Creates a taxonomic_coverage.txt file if you have taxonomic data. In terms of authorities 3 = ITIS, 9 = WORMS, and 11 = GBIF. Turning this function on may dramatically increase the time it takes for the make_eml() function to run, especially if you have many taxa or a slow internet connection. You may want to consider turning this off for testing/development purposes.

template_taxonomic_coverage(path = working_folder, 
                            data.path = working_folder, 
                            taxa.table = data_taxa_table, 
                            taxa.col = data_taxa_field, 
                            taxa.authority = c(3,11), 
                            taxa.name.type = 'scientific', 
                            write.file = TRUE)

Make EML function

Run this (it may take a little while) and see if it validates (you should see ‘Validation passed’). Additionally there could be some issues that review as well. Run the function ‘issues()’ at the end of the process to get feedback on items that might be missing.

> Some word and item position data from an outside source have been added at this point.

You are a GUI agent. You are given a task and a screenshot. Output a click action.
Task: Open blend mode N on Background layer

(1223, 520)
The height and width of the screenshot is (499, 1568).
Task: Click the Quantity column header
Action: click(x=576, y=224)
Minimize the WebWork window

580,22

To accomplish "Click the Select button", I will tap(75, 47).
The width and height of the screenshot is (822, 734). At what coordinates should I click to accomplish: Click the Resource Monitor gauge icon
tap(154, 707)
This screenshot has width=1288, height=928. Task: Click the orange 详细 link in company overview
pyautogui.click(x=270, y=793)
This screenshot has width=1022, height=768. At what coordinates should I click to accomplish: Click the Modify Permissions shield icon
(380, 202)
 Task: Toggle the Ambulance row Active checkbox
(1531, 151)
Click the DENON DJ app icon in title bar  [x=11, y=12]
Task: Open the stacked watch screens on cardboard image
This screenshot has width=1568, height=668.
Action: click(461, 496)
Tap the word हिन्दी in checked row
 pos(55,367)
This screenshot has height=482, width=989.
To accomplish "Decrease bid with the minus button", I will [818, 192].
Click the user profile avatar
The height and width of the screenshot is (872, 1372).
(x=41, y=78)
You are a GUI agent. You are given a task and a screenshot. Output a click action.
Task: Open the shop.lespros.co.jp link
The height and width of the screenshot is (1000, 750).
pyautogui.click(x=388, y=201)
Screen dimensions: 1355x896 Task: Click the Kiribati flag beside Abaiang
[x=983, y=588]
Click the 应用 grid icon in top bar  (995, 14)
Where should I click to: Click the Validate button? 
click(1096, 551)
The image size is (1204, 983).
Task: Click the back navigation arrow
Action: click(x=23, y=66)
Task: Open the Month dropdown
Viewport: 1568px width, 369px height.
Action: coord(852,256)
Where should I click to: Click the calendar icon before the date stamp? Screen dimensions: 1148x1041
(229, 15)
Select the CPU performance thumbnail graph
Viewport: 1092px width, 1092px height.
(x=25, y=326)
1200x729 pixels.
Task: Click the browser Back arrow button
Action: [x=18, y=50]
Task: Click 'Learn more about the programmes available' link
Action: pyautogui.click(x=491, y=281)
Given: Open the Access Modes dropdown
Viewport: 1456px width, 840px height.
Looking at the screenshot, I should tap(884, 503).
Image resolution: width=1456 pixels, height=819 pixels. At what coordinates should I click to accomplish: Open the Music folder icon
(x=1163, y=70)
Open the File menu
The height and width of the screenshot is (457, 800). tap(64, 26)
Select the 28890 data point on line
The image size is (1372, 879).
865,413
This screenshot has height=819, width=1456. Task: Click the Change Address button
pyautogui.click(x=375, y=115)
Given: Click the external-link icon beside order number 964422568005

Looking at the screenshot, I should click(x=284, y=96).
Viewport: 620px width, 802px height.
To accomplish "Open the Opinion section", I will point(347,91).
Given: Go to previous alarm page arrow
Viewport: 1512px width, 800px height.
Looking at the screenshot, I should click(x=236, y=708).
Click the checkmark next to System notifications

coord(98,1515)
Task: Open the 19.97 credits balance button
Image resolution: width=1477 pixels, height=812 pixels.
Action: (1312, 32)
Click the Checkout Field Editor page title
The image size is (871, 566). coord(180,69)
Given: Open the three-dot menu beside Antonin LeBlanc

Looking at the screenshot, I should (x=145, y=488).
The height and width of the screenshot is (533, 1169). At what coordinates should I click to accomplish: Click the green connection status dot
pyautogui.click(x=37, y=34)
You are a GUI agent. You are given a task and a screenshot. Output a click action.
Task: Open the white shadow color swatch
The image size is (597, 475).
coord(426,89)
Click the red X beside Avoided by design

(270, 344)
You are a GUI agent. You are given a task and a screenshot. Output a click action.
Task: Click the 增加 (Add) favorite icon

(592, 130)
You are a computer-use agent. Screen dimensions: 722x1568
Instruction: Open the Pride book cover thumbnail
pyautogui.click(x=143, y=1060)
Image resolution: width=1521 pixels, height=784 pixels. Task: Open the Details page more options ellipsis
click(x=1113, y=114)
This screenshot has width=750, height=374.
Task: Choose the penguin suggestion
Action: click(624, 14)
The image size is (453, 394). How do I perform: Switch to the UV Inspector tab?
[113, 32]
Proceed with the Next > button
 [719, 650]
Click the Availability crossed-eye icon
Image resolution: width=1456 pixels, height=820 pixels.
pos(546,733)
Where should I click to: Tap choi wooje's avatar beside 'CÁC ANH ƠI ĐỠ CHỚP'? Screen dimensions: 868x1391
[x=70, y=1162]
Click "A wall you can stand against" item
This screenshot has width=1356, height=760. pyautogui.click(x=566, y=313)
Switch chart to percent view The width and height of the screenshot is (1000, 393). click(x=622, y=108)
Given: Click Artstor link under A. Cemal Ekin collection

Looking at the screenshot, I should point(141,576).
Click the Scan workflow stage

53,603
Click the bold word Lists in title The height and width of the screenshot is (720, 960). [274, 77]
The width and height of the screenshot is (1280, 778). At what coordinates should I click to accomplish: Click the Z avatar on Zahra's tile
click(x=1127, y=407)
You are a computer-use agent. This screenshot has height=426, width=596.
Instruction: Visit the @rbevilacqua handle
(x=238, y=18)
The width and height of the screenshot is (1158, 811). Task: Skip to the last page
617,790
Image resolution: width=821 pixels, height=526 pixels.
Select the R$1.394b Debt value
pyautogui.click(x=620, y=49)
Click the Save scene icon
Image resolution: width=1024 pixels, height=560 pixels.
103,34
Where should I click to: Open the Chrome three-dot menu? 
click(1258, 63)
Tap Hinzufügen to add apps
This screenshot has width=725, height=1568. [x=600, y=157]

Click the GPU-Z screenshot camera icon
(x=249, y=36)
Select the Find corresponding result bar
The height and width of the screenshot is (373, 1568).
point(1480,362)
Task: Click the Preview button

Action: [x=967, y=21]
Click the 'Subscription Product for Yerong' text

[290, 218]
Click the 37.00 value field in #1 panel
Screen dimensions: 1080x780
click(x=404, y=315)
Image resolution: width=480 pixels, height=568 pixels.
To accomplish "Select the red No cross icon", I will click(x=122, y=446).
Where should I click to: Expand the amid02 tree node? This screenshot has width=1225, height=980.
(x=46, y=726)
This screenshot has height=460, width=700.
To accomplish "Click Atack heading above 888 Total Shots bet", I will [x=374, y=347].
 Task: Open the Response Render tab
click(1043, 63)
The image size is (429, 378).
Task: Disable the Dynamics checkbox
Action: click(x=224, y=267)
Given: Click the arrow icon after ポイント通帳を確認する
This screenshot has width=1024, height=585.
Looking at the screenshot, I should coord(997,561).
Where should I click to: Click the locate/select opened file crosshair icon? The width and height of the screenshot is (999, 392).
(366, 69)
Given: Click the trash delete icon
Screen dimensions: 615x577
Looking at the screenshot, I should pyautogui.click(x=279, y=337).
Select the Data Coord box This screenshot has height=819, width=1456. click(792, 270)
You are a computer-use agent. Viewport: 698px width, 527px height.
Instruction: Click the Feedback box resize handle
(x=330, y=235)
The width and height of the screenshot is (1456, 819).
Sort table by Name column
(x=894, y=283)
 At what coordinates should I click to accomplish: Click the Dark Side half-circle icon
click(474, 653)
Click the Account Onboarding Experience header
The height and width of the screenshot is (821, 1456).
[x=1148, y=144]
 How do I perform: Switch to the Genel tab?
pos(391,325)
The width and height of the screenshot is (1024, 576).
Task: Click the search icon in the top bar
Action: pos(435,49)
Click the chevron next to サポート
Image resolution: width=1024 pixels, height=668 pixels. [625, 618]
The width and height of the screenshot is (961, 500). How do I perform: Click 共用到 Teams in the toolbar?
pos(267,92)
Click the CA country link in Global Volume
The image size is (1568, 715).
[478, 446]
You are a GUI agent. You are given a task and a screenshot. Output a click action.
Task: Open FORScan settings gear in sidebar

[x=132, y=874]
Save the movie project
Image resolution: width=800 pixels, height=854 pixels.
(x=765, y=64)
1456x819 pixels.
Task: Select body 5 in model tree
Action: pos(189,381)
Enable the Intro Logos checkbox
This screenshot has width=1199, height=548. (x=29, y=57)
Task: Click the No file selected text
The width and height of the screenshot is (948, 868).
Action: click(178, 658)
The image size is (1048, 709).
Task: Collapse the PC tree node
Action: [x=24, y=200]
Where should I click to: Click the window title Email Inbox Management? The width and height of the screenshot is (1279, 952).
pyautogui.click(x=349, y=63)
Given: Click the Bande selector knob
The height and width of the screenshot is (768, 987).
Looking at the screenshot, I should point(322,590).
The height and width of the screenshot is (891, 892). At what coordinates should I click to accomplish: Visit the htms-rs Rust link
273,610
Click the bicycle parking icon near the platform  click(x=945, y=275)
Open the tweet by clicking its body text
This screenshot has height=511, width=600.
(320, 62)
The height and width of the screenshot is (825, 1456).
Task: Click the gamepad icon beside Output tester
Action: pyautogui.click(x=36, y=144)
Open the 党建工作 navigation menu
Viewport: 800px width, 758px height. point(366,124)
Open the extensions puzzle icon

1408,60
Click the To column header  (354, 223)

make_eml(path = working_folder,
           dataset.title = package_title,
           data.table = data_files,
           data.table.name = data_names,
           data.table.description = data_descriptions,
           data.table.url = data_urls,
           temporal.coverage = c(startdate, enddate),
           maintenance.description = data_type,
           package.id = metadata_id)

Finished? Not quite…

Now that you have valid EML metadata, you need to add NPS-specific elements and fields. For instance, unit connections, DOIs, referencing a DRR, etc. To do that, use the R/EMLeditor package, which includes instructions for a minimal EMLeditor workflow for creating compliant EML metadata.